⟨

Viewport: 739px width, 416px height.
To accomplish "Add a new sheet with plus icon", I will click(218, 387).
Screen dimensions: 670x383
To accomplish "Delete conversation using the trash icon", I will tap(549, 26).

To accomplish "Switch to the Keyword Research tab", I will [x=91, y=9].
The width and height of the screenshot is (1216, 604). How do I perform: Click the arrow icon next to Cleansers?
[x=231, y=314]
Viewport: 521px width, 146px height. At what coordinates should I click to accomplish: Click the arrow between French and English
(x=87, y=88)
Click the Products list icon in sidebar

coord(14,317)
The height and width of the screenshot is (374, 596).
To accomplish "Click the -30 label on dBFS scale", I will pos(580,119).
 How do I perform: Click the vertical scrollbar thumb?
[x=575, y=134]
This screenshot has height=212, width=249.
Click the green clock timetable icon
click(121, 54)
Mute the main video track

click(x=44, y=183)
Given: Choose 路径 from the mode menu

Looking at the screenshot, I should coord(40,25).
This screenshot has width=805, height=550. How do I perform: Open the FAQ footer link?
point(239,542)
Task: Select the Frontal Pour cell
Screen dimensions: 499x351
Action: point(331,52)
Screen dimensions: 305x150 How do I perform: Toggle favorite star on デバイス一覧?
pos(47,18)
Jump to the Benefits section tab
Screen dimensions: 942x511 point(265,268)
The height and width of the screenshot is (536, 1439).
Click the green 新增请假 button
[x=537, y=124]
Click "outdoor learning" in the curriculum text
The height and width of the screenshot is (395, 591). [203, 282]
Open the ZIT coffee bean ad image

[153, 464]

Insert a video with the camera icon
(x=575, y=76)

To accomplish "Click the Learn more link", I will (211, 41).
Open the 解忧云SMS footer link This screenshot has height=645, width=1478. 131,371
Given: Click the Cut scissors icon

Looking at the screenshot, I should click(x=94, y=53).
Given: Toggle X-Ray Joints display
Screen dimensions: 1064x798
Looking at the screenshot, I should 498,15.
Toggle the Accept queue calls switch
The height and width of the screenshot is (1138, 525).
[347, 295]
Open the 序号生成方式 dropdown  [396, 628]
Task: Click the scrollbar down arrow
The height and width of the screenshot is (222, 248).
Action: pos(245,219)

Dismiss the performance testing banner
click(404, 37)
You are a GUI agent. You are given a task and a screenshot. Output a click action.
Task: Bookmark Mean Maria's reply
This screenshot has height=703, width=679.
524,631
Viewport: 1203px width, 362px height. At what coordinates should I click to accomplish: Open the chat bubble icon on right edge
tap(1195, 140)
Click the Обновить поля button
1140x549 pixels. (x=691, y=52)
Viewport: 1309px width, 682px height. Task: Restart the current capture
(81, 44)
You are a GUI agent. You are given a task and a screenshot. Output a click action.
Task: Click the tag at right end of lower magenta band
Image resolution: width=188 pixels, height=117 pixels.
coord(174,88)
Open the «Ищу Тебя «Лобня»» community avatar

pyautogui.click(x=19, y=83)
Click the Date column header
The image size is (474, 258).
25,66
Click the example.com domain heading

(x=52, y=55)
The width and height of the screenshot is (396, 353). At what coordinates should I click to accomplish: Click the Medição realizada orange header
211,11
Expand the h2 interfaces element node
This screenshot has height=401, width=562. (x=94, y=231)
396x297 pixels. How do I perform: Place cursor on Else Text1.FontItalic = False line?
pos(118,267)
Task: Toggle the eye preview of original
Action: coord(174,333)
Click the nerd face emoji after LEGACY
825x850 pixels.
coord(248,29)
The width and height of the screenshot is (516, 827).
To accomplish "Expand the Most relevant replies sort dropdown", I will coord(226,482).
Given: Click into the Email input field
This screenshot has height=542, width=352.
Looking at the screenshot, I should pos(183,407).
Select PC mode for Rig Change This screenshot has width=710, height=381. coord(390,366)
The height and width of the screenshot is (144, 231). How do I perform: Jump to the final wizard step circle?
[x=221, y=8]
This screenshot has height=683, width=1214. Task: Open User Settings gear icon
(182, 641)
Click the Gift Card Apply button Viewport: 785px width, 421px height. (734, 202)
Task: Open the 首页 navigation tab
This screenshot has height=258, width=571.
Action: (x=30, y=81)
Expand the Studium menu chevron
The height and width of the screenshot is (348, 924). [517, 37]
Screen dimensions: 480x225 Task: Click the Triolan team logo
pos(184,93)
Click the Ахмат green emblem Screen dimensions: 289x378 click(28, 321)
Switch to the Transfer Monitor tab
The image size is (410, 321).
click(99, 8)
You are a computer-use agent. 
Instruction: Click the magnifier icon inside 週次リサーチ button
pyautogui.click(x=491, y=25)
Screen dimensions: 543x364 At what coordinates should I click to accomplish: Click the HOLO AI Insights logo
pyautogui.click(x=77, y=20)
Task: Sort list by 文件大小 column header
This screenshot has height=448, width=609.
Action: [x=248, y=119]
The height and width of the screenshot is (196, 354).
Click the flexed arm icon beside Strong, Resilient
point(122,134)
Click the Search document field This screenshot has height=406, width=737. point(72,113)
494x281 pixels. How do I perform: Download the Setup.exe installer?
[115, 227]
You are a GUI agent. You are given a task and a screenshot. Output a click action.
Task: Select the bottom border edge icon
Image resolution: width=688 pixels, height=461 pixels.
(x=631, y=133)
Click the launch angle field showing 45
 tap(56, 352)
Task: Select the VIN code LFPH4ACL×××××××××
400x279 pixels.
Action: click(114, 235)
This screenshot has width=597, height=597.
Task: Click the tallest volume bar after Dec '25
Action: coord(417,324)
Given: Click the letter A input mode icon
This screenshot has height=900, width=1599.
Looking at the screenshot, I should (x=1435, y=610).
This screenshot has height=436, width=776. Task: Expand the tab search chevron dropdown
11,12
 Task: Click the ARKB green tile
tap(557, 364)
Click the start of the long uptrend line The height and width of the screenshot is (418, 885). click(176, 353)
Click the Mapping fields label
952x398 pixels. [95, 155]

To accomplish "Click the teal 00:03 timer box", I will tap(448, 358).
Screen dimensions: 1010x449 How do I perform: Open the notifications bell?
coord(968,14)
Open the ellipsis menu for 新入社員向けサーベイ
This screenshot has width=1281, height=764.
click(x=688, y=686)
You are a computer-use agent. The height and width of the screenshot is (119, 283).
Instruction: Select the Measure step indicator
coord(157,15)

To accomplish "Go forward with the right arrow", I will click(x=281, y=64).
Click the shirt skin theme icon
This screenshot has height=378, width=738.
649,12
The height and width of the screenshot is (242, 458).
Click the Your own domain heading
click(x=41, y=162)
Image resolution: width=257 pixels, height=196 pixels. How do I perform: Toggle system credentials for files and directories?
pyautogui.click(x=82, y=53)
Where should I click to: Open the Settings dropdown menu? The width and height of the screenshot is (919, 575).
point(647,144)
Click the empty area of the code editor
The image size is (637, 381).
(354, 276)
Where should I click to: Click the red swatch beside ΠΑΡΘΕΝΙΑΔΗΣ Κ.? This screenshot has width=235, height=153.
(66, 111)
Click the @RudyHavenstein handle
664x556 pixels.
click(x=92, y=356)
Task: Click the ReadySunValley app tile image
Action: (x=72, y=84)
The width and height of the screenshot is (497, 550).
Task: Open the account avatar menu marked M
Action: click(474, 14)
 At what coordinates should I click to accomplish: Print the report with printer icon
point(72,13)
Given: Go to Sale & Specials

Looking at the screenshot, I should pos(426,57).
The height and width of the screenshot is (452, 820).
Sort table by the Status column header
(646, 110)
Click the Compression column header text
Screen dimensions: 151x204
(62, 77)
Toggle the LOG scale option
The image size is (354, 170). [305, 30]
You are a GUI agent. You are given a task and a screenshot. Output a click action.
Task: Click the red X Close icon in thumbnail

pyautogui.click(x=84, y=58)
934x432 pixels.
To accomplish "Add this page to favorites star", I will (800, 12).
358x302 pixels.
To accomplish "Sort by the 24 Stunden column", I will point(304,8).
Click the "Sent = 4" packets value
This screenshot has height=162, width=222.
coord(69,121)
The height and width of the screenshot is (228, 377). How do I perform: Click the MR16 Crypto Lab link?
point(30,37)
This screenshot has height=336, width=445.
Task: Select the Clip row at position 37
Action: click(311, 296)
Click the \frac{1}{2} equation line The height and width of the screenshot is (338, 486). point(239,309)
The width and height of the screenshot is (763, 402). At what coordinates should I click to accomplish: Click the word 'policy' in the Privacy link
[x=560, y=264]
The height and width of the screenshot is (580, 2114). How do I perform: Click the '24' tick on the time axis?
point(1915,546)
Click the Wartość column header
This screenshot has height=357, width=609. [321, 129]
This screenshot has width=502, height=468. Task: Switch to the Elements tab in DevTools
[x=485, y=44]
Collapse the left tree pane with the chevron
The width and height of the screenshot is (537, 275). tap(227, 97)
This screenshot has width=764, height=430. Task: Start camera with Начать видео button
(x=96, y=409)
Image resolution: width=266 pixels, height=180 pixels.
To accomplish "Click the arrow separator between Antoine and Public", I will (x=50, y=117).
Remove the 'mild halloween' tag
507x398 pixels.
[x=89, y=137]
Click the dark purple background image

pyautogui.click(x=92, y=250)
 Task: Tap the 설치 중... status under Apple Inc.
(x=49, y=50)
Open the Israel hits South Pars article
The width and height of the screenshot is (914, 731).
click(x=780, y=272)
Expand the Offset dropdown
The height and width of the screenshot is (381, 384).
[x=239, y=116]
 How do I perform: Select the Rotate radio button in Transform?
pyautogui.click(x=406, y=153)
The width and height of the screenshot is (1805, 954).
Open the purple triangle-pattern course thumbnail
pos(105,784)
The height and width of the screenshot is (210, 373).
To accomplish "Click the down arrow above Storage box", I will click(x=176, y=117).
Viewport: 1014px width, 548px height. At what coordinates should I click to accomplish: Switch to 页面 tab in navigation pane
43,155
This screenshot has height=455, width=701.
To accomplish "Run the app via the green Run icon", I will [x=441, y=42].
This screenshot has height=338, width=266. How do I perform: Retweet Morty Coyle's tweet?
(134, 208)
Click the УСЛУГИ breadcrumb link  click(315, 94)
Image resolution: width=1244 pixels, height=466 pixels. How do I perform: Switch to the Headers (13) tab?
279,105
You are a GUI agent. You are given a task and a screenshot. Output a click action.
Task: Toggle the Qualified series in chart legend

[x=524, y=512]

⟩

→ **Exercise directions**: In the material above, transcribe exactly the lines beginning at the one with "This screenshot has height=258, width=571." and ending at the one with "Given: Click the letter A input mode icon", both included.

→ **Solution below**:
This screenshot has height=258, width=571.
Action: (x=30, y=81)
Expand the Studium menu chevron
The height and width of the screenshot is (348, 924). [517, 37]
Screen dimensions: 480x225 Task: Click the Triolan team logo
pos(184,93)
Click the Ахмат green emblem Screen dimensions: 289x378 click(28, 321)
Switch to the Transfer Monitor tab
The image size is (410, 321).
click(99, 8)
You are a computer-use agent. 
Instruction: Click the magnifier icon inside 週次リサーチ button
pyautogui.click(x=491, y=25)
Screen dimensions: 543x364 At what coordinates should I click to accomplish: Click the HOLO AI Insights logo
pyautogui.click(x=77, y=20)
Task: Sort list by 文件大小 column header
This screenshot has height=448, width=609.
Action: [x=248, y=119]
The height and width of the screenshot is (196, 354).
Click the flexed arm icon beside Strong, Resilient
point(122,134)
Click the Search document field This screenshot has height=406, width=737. point(72,113)
494x281 pixels. How do I perform: Download the Setup.exe installer?
[115, 227]
You are a GUI agent. You are given a task and a screenshot. Output a click action.
Task: Select the bottom border edge icon
Image resolution: width=688 pixels, height=461 pixels.
(x=631, y=133)
Click the launch angle field showing 45
 tap(56, 352)
Task: Select the VIN code LFPH4ACL×××××××××
400x279 pixels.
Action: click(114, 235)
This screenshot has width=597, height=597.
Task: Click the tallest volume bar after Dec '25
Action: coord(417,324)
Given: Click the letter A input mode icon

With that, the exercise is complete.